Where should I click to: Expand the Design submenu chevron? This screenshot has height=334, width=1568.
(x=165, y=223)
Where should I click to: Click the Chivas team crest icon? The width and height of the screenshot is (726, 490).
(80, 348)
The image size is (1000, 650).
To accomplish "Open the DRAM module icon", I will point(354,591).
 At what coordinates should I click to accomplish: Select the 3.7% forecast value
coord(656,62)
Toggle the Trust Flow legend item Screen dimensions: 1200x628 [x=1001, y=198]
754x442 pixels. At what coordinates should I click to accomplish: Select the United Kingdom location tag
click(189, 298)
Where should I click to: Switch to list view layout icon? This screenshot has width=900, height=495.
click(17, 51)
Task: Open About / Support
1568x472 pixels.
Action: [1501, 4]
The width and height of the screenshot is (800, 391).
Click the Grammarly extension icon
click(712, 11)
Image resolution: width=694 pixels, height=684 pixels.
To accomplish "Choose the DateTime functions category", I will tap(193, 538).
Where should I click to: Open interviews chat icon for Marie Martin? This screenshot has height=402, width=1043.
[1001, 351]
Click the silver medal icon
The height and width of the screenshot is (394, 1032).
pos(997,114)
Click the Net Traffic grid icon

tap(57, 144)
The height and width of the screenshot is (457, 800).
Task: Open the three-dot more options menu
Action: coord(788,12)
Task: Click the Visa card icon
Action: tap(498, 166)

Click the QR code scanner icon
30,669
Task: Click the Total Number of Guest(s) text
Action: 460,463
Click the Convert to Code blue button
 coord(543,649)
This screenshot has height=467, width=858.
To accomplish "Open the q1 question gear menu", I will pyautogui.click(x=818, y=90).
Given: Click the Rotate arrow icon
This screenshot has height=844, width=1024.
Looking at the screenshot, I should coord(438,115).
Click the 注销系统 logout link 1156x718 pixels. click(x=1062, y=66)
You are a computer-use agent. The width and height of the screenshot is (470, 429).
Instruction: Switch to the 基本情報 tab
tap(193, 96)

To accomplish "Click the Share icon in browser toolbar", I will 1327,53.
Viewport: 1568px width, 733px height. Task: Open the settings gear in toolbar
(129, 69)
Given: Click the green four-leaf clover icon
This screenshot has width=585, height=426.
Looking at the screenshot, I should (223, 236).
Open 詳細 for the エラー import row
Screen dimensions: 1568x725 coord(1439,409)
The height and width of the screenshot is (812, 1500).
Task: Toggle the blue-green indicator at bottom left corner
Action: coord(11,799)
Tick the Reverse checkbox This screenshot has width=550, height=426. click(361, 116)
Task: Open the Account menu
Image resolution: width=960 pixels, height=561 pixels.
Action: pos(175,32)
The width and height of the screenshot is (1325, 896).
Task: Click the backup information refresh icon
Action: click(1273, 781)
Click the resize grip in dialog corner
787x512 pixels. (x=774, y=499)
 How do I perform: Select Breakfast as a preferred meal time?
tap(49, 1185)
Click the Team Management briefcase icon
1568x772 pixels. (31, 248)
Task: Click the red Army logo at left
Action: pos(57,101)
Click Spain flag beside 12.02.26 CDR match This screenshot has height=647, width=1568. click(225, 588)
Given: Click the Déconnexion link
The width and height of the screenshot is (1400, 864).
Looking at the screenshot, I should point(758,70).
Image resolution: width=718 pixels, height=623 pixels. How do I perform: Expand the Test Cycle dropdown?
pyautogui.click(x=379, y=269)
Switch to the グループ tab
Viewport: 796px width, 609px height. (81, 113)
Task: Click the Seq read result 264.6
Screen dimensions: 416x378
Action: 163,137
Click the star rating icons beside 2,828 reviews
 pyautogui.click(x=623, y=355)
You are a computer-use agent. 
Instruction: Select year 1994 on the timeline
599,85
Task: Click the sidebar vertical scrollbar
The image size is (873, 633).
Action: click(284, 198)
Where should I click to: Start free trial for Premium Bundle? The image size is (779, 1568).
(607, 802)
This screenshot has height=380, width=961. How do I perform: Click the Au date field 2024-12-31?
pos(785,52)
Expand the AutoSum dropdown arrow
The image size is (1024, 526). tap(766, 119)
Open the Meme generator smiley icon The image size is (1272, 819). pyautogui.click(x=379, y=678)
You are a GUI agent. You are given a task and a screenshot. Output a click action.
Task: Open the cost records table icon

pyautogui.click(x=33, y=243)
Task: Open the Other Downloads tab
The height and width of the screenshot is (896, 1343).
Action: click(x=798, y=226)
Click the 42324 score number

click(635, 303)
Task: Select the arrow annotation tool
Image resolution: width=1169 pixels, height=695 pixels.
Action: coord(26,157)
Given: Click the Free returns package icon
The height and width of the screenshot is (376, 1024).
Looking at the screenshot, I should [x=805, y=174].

___

EXERCISE OBJECTIVE >>
Copy the material above word for word, from the line with "Where should I click to: Click" to the line with "Action: [1501, 4]", both of those lines included.

THE ANSWER >>
Where should I click to: Click the Chivas team crest icon? The width and height of the screenshot is (726, 490).
(80, 348)
The image size is (1000, 650).
To accomplish "Open the DRAM module icon", I will point(354,591).
 At what coordinates should I click to accomplish: Select the 3.7% forecast value
coord(656,62)
Toggle the Trust Flow legend item Screen dimensions: 1200x628 [x=1001, y=198]
754x442 pixels. At what coordinates should I click to accomplish: Select the United Kingdom location tag
click(189, 298)
Where should I click to: Switch to list view layout icon? This screenshot has width=900, height=495.
click(17, 51)
Task: Open About / Support
1568x472 pixels.
Action: [1501, 4]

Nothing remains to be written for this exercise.